Synthesizing Subject-matter Expertise for Variable Selection in Causal Effect Estimation: A Case Study
- Objective: To empirically assess different strategies for Directed Acyclic Graph (DAG) creation and the resulting minimal adjustment sets for estimating a known causal effect (adherence on mortality in the CDP trial).
- Key Finding (Efficiency): The results confirm that including nonconfounding prognostic factors (outcome predictors) significantly reduced variance (increased efficiency) of the causal effect estimate, aligning with theoretical statistical advice.
- Recommendation: Researchers should prioritize the exhaustive identification of all potential outcome prognostic factors as the initial and most crucial step when constructing DAGs for causal effect estimation.
PubMed: 38860706 DOI: 10.1097/EDE.0000000000001758 Overview generated by: Gemini 2.5 Flash, 26/11/2025
Background and Purpose
Directed Acyclic Graphs (DAGs) are a crucial theoretical tool for covariate selection in causal effect estimation, as they allow researchers to identify minimal adjustment sets that control for confounding. However, there is limited empirical research on the practical creation of these graphs. This paper assesses different approaches to DAG construction using data from the Coronary Drug Project (CDP) trial. The focus is on estimating the effect of placebo adherence on mortality, a relationship where the true causal effect is assumed to be zero (as a placebo cannot cause mortality), providing a robust benchmark for comparing methods.
Study Methods and Design
The authors created multiple DAGs based on various strategies for identifying and linking variables. For each DAG, the corresponding minimal adjustment sets were derived to control for confounding variables. These adjustment sets were then applied to the CDP data under two primary modeling strategies:
- Baseline-only Adjustment: Estimating the cumulative effect of adherence on mortality by adjusting only for baseline covariate values in a standard regression.

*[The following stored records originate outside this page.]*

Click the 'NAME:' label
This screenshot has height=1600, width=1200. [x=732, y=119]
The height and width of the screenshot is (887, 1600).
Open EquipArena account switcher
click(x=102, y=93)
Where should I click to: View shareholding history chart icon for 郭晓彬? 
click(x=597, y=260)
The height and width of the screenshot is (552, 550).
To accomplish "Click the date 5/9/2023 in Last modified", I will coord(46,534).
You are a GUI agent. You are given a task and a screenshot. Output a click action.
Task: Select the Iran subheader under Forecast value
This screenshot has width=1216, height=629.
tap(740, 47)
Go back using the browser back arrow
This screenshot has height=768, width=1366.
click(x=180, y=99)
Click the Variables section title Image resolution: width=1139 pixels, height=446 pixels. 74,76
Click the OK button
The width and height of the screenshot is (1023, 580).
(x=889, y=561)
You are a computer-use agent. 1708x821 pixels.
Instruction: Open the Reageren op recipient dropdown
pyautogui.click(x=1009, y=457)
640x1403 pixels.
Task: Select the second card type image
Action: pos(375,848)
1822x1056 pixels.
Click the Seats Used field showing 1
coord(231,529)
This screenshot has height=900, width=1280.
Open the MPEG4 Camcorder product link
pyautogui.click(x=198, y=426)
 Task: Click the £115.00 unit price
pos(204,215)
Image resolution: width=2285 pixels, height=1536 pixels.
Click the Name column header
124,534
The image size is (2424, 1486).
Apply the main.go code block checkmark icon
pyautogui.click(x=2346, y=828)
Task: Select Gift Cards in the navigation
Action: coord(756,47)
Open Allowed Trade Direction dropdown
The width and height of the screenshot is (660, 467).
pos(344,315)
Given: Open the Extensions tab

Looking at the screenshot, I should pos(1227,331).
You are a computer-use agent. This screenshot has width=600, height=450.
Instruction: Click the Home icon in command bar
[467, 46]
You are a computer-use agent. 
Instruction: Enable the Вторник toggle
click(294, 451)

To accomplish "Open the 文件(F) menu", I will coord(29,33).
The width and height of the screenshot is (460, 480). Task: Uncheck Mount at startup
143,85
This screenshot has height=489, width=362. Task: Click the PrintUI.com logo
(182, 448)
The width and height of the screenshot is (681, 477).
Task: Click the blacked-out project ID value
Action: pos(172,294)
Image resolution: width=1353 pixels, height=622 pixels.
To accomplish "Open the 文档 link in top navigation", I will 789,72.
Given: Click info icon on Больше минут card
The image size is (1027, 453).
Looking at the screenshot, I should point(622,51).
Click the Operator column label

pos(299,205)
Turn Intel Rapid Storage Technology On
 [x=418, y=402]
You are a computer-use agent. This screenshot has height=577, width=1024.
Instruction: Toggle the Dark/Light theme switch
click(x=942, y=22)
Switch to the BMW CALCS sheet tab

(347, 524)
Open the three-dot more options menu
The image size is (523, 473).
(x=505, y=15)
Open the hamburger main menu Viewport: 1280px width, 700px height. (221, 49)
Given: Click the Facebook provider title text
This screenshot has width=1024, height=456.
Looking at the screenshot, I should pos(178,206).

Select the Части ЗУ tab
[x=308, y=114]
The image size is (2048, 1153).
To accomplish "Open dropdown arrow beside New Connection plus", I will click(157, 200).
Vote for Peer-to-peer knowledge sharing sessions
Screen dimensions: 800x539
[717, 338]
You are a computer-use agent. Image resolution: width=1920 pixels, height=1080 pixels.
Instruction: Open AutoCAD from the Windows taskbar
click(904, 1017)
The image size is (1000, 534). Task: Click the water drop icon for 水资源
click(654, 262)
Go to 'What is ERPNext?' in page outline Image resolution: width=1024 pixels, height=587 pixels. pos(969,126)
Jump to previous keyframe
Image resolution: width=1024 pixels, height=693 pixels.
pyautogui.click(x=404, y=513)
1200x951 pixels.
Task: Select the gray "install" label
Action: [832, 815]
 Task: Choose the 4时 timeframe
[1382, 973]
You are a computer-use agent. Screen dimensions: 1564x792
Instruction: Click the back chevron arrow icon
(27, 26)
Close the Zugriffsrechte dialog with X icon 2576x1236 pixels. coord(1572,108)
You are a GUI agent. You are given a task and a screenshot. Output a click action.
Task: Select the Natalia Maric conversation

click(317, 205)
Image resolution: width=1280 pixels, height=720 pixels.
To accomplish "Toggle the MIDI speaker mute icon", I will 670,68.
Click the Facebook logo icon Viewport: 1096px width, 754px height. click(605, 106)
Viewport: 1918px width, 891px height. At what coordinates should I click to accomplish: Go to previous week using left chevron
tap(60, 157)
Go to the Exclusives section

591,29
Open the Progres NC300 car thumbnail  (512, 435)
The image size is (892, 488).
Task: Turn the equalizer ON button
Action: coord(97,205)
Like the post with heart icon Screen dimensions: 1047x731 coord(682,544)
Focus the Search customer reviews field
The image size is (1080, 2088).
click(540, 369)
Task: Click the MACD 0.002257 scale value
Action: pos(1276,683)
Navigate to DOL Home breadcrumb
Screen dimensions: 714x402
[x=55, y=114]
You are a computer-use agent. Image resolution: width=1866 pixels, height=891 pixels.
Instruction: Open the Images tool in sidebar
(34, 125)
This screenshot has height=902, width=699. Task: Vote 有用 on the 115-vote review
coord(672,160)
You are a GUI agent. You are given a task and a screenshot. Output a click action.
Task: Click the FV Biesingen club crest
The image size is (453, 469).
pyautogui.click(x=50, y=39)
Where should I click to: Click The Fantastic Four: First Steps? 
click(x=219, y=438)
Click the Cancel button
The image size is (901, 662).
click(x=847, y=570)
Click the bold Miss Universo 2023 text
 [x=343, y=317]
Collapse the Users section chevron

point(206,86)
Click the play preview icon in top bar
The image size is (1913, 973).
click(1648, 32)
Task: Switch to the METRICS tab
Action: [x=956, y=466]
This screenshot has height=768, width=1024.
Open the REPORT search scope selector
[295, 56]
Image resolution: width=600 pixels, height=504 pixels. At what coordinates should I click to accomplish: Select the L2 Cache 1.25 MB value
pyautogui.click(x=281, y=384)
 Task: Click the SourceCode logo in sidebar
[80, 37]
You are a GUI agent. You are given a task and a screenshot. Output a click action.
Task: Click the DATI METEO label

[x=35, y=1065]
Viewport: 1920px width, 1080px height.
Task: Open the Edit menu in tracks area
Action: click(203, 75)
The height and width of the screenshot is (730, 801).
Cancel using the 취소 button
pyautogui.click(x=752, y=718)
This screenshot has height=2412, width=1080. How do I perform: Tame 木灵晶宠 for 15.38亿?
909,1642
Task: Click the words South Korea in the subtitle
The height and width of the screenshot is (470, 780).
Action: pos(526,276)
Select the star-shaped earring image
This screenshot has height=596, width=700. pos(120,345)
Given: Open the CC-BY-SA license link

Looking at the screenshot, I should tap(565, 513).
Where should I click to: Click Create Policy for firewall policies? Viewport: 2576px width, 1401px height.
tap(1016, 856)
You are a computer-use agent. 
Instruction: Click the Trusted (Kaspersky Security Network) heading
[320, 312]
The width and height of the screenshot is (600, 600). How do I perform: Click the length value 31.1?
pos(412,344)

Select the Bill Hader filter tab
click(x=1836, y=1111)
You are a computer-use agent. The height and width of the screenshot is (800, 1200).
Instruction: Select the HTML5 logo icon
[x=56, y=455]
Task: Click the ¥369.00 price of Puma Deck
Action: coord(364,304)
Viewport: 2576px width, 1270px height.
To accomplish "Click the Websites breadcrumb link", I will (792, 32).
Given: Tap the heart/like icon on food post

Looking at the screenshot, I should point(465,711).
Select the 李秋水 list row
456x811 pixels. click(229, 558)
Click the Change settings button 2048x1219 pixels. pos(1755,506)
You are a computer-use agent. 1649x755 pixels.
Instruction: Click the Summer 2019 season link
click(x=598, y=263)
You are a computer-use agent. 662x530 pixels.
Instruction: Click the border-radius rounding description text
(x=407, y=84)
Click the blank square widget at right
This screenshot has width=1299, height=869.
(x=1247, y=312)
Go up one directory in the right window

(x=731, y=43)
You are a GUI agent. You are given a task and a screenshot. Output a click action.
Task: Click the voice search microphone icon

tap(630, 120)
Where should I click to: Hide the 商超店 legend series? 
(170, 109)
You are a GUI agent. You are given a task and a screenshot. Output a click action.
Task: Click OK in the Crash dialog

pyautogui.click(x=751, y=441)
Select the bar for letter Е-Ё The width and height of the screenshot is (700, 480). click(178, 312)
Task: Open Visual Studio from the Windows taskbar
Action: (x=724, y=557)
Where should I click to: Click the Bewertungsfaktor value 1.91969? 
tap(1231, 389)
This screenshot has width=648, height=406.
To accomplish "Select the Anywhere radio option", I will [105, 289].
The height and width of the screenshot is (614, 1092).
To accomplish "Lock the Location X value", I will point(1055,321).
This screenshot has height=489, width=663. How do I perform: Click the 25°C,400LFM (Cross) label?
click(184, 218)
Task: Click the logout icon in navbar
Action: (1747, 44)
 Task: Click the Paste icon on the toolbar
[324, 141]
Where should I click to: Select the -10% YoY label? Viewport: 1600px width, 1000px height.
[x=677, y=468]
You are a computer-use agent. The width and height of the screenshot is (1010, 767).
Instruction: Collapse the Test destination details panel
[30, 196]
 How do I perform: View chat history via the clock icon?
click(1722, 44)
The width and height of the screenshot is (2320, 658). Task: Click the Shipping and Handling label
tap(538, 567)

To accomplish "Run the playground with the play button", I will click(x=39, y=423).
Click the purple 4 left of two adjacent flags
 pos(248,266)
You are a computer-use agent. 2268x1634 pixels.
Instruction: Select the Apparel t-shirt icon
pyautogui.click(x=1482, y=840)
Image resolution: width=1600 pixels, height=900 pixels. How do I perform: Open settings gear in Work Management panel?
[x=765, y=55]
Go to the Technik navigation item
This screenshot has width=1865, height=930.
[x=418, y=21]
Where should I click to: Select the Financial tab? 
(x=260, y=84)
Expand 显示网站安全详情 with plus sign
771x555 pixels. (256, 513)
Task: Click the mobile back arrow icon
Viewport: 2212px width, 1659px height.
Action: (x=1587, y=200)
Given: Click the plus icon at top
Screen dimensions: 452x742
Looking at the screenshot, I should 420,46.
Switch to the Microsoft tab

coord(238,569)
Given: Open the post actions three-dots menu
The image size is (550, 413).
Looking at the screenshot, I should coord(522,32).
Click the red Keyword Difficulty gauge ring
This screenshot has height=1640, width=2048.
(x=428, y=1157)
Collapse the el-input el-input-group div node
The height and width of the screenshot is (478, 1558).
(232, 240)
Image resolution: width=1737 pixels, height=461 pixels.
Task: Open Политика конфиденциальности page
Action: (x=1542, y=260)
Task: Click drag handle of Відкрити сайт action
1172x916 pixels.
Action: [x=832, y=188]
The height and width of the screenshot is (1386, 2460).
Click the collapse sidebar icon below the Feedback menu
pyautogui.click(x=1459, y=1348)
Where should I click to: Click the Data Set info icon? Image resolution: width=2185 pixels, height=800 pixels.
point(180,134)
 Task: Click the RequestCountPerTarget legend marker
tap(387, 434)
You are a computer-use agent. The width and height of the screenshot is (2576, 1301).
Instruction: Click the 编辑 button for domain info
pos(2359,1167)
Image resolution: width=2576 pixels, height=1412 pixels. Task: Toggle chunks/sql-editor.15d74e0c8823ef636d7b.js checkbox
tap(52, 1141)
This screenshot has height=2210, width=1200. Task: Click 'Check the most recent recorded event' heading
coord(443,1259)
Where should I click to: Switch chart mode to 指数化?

- Time-Varying Adjustment: Estimating the effect by adjusting for time-varying covariates of adherence using Inverse Probability Weighting (IPW).
Empirical Results
Effect of Nonconfounding Prognostic Factors
When estimating the cumulative effect using only baseline covariates, the results showed that the specific choice of covariates had minimal effect on the (expectedly biased) point estimates. However, including nonconfounding prognostic factors (variables that predict the outcome but not the exposure) led to smaller variance estimates. This finding provides empirical support for the theoretical advice that including prognostic factors increases the efficiency of the causal estimate without introducing bias.
Effect of Exposure Predictors
Conversely, when using IPW to adjust for time-varying covariates, adjustment sets that included exposure predictors that were not prognostic factors were shown to result in less bias control.
Performance of DAG Creation Strategies
Overall, the DAGs that were explicitly created by focusing subject-matter expertise on the identification of potential outcome prognostic factors performed best, particularly in the more complex time-varying covariate scenario using IPW.
Conclusions and Recommendations
Confirmation of Theory
The study empirically confirms key theoretical advice regarding causal variable selection:
- Include Prognostic Factors: Identifying and including covariates that are strong predictors of the outcome (prognostic factors) but not predictors of the exposure is highly recommended to reduce variance and increase statistical power.
- Caution with Exposure Predictors: Covariates that are strong predictors of the exposure but not the outcome may interfere with bias control and should be considered with caution.
Practical Recommendation
The paper recommends that researchers and subject-matter experts begin the hand-creation of DAGs with a systematic effort to identify and include all potential outcome prognostic factors, as this strategy proved most effective in constructing a robust adjustment set for causal effect estimation.